Question

x
$$(x+4)^{2}-x^{2}=60$$

Answer

**step1** Understanding the problem using area models

The problem asks us to find the value of 'x' in the equation $$(x+4)^2 - x^2 = 60$$.
We can think of $$(x+4)^2$$ as the area of a large square with side length $$(x+4)$$.
We can think of $$x^2$$ as the area of a smaller square with side length $$x$$.
The equation tells us that the difference between the area of the large square and the area of the small square is $$60$$. This means if we take away the area of the smaller square from the area of the larger square, we are left with $$60$$ square units.

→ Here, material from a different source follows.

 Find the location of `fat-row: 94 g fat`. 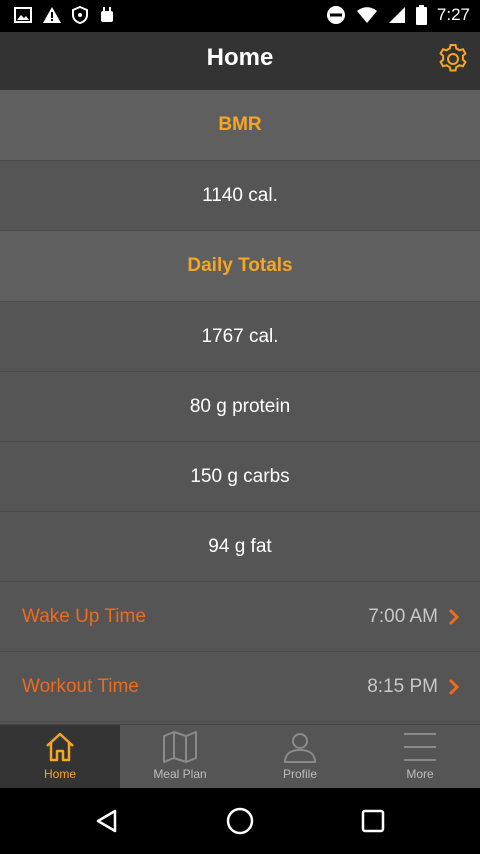

fat-row: 94 g fat is located at coordinates (240, 547).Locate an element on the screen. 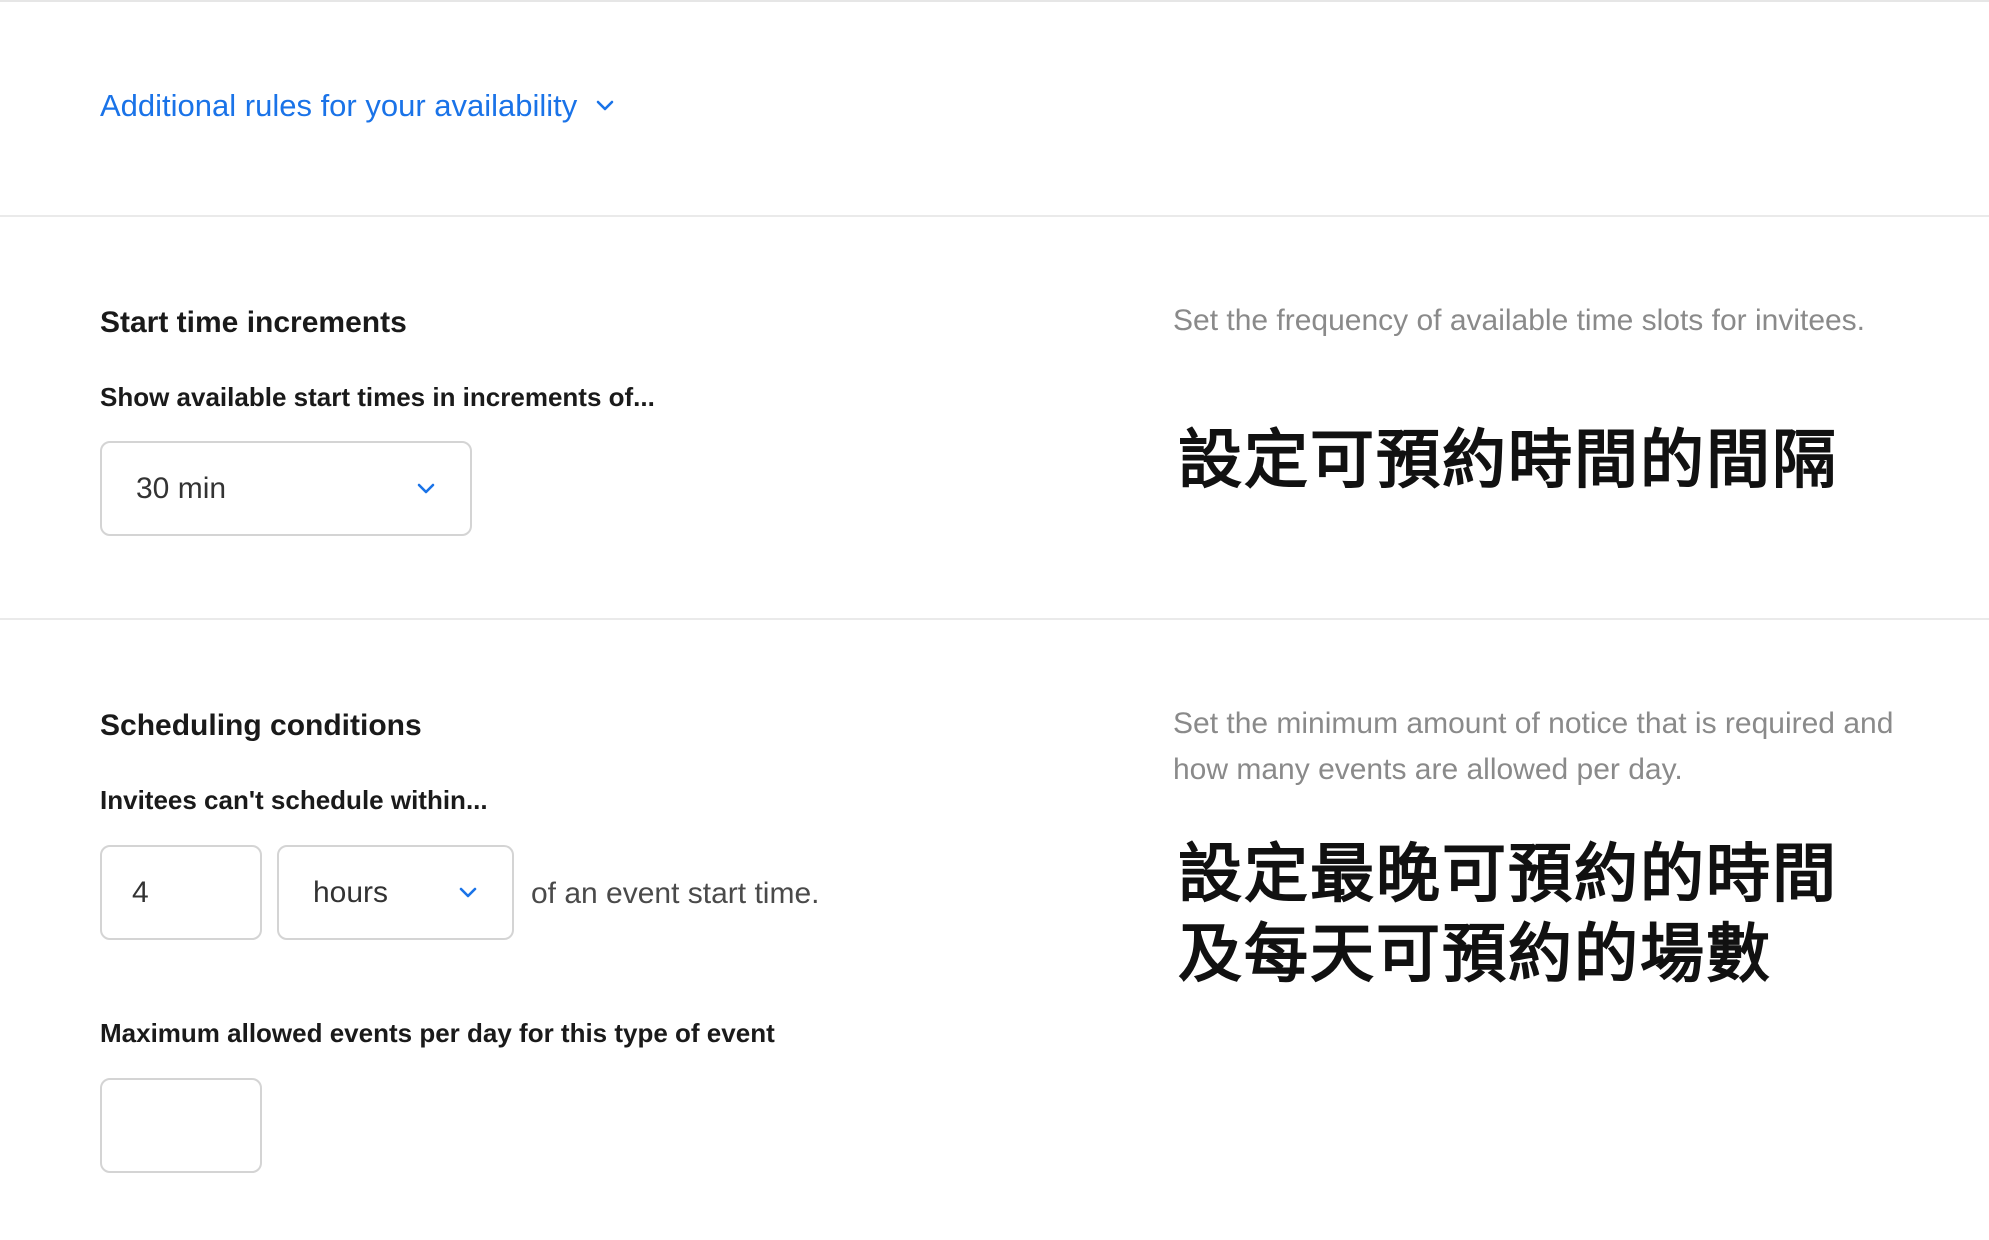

**step2** Decomposing the area of the larger square

Let's consider the large square with side length $$(x+4)$$. We can break down its area.
Imagine dividing the side length $$(x+4)$$ into two parts: a length $$x$$ and a length $$4$$.
If we draw lines inside the large square based on these divisions, we get four smaller regions:
1. A square with side length $$x$$ (its area is $$x \times x = x^2$$).
2. A rectangle with side lengths $$x$$ and $$4$$ (its area is $$x \times 4 = 4x$$).
3. Another rectangle with side lengths $$4$$ and $$x$$ (its area is $$4 \times x = 4x$$).
4. A small square with side length $$4$$ (its area is $$4 \times 4 = 16$$).
So, the total area of the large square, $$(x+4)^2$$, is the sum of these four areas:
$$(x+4)^2 = x^2 + 4x + 4x + 16$$
Combining the similar parts, we get:
$$(x+4)^2 = x^2 + 8x + 16$$

**step3** Simplifying the equation

Now we use this expanded form in our original problem:
$$(x+4)^2 - x^2 = 60$$
Substitute the area of the larger square we just found:
$$(x^2 + 8x + 16) - x^2 = 60$$
We can see that we have $$x^2$$ and then we subtract $$x^2$$. These cancel each other out, just like if you have 5 apples and take away 5 apples, you are left with none.
So, the equation simplifies to:
$$8x + 16 = 60$$

**step4** Finding the value of $$8x$$

The equation $$8x + 16 = 60$$ means that when we add $$16$$ to a number ($$8x$$), the result is $$60$$.
To find what the number $$8x$$ is, we need to remove the $$16$$ from $$60$$. We do this by subtraction:
$$8x = 60 - 16$$
$$8x = 44$$

**step5** Finding the value of $$x$$

Now we have $$8x = 44$$. This means that $$8$$ groups of $$x$$ make a total of $$44$$.
To find the value of one group, $$x$$, we need to divide the total, $$44$$, by the number of groups, $$8$$:
$$x = 44 \div 8$$
We can perform this division:
$$44 \div 8 = 5$$ with a remainder of $$4$$.
So, $$x = 5$$ and $$4$$ eighths. We write this as a mixed number: $$5 \frac{4}{8}$$.
The fraction $$\frac{4}{8}$$ can be simplified. Both the top number (numerator) and the bottom number (denominator) can be divided by $$4$$:
$$\frac{4 \div 4}{8 \div 4} = \frac{1}{2}$$
So, $$x = 5 \frac{1}{2}$$.
As a decimal, $$5 \frac{1}{2}$$ is $$5.5$$.